DIRECTIVE A »
In the zswap patch thread, what name is kept for the knobs exposed to userspace?

TEXT TO READ »
+ + + + +
Re: [RFC PATCH 6/9] mm: zswap: drop support for non-zero same-filled pages handling

Nhat Pham <nphamcs@xxxxxxxxx> · Thu, 28 Mar 2024 16:33:57 -0700

On Thu, Mar 28, 2024 at 1:24 PM Yosry Ahmed <yosryahmed@xxxxxxxxxx> wrote:
>
> On Thu, Mar 28, 2024 at 12:31 PM Johannes Weiner <hannes@xxxxxxxxxxx> wrote:
> >
> > On Mon, Mar 25, 2024 at 11:50:14PM +0000, Yosry Ahmed wrote:
> > > The current same-filled pages handling supports pages filled with any
> > > repeated word-sized pattern. However, in practice, most of these should
> > > be zero pages anyway. Other patterns should be nearly as common.
> > >
> > > Drop the support for non-zero same-filled pages, but keep the names of
> > > knobs exposed to userspace as "same_filled", which isn't entirely
> > > inaccurate.
> > >
> > > This yields some nice code simplification and enables a following patch
> > > that eliminates the need to allocate struct zswap_entry for those pages
> > > completely.
+ + + + +
DIRECTIVE B »
Rewrite the records from the line with "Click the -17.10% price change cell" through the end of the records, replacing "button" with "icon" and leaving everything else unchanged. Return only those lines.
+ + + + +
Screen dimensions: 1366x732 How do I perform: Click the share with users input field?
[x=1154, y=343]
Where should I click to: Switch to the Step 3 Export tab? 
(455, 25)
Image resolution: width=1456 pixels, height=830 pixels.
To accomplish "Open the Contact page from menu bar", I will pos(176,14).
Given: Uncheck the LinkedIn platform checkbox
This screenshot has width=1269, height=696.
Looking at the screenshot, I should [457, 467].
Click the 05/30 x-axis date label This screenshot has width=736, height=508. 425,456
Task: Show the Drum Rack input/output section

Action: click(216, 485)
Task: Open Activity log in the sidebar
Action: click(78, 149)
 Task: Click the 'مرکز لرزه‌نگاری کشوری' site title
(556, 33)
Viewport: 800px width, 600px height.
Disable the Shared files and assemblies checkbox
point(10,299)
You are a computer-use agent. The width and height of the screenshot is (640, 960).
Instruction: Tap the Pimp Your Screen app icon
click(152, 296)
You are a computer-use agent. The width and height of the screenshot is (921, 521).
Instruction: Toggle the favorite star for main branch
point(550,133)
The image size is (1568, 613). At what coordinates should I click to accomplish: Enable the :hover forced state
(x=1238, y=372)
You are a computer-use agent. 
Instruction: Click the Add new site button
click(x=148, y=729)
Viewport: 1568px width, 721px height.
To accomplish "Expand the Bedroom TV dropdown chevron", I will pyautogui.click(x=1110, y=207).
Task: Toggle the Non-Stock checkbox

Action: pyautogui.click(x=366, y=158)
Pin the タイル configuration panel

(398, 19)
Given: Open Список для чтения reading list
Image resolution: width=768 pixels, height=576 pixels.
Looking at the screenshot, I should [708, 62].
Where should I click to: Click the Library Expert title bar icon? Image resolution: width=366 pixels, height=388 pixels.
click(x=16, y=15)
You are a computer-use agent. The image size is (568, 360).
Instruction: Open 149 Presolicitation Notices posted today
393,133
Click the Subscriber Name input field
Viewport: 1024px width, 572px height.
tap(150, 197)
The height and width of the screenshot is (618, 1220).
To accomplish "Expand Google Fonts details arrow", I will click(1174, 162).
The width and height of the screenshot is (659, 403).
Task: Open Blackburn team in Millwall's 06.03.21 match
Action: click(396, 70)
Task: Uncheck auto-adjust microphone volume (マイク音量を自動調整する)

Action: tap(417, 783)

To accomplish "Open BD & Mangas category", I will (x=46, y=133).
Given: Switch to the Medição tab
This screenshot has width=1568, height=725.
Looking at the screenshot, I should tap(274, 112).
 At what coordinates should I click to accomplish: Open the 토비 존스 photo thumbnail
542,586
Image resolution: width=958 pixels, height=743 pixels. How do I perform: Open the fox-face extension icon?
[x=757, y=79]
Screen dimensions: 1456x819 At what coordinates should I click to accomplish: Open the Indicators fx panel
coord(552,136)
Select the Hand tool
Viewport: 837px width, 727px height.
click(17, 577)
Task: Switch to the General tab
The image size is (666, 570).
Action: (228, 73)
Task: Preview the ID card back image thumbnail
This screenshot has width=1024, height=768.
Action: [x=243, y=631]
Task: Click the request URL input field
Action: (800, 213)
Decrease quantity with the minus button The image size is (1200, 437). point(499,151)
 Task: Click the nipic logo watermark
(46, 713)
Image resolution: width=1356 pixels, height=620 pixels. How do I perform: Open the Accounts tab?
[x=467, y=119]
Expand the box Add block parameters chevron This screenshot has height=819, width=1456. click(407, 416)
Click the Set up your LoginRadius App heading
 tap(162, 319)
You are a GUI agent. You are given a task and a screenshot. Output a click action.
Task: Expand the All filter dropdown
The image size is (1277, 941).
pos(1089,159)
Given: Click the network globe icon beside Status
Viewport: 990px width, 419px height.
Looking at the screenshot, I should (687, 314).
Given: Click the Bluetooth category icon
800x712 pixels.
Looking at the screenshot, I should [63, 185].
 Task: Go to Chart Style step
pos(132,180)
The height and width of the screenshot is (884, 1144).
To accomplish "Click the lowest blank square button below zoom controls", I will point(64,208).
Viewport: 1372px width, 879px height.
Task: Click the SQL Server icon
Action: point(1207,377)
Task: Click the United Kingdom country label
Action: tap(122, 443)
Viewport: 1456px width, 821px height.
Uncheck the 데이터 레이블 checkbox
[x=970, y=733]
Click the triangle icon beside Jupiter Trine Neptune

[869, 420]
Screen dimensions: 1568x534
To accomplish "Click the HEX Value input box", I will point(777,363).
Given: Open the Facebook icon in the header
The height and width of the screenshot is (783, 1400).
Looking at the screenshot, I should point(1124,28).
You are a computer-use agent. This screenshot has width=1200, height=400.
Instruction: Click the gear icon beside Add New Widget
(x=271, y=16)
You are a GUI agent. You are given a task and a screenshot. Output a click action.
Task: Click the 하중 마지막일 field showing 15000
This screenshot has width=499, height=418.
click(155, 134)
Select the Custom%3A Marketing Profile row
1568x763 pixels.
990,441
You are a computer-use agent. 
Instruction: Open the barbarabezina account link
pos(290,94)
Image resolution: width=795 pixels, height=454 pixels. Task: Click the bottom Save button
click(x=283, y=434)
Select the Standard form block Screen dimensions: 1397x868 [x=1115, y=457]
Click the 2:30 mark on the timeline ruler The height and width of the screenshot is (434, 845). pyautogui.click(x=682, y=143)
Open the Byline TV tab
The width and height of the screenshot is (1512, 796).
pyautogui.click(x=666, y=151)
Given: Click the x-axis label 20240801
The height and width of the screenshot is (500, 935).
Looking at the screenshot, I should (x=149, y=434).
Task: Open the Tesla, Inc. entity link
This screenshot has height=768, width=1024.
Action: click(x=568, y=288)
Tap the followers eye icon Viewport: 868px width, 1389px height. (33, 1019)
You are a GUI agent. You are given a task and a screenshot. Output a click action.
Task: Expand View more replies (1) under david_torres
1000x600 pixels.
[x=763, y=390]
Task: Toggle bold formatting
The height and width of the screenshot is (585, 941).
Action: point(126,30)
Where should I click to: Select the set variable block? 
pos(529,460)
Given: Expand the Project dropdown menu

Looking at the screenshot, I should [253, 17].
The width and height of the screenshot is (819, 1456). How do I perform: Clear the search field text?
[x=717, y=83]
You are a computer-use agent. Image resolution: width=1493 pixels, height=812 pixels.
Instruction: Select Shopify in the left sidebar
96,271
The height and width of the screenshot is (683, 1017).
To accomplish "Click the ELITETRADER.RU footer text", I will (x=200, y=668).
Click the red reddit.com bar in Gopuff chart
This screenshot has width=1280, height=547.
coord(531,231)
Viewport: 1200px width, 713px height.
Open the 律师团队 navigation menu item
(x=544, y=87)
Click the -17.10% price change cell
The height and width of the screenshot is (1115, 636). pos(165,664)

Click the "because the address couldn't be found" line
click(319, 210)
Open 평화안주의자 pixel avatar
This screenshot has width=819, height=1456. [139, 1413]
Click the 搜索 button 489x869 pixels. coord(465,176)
+ + + + +
TASK OUTPUT A »
"same_filled"

TASK OUTPUT B »
Click the -17.10% price change cell
The height and width of the screenshot is (1115, 636). pos(165,664)

Click the "because the address couldn't be found" line
click(319, 210)
Open 평화안주의자 pixel avatar
This screenshot has width=819, height=1456. [139, 1413]
Click the 搜索 icon 489x869 pixels. coord(465,176)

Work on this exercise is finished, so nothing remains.